Find "The width and height of the screenshot is (1105, 622)." and "Open the Learn" in the records below. Copy the lines holding them and every line between, exactly, and no others.

● **Materials provided**:
-----

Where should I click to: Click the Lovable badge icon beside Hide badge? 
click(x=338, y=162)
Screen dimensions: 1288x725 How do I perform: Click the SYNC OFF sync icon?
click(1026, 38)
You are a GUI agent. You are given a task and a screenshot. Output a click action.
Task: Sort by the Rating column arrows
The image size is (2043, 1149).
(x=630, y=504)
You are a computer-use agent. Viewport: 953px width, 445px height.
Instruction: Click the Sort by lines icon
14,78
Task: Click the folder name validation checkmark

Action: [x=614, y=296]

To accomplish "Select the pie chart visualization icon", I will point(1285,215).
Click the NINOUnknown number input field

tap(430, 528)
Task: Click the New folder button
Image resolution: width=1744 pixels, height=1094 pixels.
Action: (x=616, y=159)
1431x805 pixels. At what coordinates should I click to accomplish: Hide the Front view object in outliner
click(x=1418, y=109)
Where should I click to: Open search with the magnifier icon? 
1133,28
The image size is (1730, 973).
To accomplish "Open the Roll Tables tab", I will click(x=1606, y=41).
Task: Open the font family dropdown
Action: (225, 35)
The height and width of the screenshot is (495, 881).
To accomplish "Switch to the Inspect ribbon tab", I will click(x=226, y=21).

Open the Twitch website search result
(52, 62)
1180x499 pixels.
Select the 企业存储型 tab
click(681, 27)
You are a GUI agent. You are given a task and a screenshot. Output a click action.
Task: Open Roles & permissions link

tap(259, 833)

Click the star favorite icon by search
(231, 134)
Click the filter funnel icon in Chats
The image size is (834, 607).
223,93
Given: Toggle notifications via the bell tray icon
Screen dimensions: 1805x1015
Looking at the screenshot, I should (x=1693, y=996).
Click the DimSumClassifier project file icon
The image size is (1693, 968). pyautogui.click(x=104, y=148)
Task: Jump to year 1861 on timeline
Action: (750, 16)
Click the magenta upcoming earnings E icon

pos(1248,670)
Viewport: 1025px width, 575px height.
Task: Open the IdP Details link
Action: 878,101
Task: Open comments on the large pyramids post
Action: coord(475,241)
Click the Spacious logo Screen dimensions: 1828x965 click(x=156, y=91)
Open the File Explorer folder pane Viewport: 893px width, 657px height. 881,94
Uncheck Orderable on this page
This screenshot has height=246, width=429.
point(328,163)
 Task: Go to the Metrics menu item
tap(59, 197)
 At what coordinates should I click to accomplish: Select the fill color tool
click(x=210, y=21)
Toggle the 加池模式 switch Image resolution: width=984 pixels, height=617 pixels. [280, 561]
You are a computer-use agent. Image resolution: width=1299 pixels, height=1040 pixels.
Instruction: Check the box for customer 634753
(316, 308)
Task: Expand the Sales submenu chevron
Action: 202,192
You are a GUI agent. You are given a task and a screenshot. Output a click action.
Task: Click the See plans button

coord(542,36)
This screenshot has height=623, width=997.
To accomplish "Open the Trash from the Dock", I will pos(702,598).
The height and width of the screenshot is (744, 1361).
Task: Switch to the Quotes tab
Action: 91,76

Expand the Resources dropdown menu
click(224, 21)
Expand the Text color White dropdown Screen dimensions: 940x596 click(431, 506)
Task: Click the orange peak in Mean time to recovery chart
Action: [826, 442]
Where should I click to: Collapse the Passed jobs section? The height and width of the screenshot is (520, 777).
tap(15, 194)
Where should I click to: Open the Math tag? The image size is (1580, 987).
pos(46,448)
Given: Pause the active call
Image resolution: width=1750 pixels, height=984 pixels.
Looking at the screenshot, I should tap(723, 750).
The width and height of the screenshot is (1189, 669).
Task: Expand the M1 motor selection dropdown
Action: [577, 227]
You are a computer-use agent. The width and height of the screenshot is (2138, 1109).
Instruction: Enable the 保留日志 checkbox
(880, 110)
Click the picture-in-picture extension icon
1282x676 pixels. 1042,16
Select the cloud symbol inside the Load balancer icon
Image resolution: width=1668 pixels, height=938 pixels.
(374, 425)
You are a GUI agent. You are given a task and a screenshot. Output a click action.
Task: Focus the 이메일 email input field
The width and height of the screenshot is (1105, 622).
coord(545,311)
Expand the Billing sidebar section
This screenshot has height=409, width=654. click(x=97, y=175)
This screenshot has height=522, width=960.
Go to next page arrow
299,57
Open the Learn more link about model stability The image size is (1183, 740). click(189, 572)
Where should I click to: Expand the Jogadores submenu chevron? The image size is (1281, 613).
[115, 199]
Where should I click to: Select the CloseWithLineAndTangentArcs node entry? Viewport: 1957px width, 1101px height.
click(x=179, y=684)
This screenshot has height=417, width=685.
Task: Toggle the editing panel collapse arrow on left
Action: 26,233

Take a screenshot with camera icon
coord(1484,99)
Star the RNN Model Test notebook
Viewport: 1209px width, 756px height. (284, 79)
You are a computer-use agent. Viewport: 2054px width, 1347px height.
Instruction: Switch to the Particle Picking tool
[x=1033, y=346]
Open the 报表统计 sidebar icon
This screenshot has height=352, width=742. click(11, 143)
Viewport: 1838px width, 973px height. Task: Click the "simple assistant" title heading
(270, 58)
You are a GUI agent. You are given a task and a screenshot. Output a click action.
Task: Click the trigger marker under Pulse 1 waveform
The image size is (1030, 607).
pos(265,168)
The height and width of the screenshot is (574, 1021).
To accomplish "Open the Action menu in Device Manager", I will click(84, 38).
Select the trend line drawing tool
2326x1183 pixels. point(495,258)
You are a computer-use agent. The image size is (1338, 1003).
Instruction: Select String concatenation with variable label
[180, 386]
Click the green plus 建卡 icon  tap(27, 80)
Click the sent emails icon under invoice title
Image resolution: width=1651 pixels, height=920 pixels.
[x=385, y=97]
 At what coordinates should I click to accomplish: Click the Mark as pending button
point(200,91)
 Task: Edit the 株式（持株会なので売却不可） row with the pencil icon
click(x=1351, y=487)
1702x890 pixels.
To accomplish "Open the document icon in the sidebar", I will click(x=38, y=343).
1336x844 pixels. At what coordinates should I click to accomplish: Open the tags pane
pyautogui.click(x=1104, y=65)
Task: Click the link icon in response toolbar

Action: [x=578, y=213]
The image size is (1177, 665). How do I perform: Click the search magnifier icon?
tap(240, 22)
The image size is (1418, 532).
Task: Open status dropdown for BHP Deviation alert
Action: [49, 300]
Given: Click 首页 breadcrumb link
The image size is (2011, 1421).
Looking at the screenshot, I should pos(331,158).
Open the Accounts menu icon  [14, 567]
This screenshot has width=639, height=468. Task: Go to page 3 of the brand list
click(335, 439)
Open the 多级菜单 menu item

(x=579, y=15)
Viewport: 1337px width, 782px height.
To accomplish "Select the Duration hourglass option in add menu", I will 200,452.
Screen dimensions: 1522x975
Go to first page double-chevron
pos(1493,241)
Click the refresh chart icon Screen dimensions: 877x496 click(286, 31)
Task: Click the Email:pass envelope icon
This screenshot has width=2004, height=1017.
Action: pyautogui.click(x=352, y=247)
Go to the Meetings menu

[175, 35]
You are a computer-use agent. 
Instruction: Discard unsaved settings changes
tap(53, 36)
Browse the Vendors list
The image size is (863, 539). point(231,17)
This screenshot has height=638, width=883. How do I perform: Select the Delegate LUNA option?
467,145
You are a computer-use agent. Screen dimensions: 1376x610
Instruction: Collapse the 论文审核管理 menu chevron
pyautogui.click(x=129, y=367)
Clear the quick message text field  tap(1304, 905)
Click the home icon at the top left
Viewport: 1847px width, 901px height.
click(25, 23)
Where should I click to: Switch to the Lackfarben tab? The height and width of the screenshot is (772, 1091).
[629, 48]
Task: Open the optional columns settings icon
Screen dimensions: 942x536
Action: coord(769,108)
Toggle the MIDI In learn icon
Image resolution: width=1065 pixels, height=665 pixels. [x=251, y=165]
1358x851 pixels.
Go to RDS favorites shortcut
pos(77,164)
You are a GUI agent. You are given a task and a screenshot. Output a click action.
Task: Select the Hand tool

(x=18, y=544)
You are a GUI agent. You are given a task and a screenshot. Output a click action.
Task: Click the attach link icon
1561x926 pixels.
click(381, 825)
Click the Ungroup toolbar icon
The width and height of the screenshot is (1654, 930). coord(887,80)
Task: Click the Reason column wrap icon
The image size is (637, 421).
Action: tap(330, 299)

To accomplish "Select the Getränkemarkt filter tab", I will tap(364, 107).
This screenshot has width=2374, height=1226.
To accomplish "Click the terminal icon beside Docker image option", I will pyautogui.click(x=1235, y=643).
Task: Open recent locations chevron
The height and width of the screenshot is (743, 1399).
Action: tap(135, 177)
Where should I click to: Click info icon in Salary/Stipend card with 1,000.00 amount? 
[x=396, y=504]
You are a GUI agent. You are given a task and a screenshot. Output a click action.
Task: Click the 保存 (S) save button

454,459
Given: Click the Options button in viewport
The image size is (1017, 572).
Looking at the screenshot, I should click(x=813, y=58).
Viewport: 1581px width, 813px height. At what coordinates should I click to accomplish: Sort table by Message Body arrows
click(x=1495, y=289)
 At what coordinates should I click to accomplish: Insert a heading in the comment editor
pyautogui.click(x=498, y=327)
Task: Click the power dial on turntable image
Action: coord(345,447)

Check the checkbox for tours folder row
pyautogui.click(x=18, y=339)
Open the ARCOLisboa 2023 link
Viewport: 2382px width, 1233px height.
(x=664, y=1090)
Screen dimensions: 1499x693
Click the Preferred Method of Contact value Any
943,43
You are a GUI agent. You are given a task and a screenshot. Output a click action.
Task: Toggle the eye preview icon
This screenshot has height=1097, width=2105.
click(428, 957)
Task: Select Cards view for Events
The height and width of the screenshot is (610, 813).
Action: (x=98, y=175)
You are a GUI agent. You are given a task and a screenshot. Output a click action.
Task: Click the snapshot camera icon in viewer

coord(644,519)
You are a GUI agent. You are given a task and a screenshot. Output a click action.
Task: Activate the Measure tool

-----

● **Solution**:
The width and height of the screenshot is (1105, 622).
coord(545,311)
Expand the Billing sidebar section
This screenshot has height=409, width=654. click(x=97, y=175)
This screenshot has height=522, width=960.
Go to next page arrow
299,57
Open the Learn more link about model stability The image size is (1183, 740). click(189, 572)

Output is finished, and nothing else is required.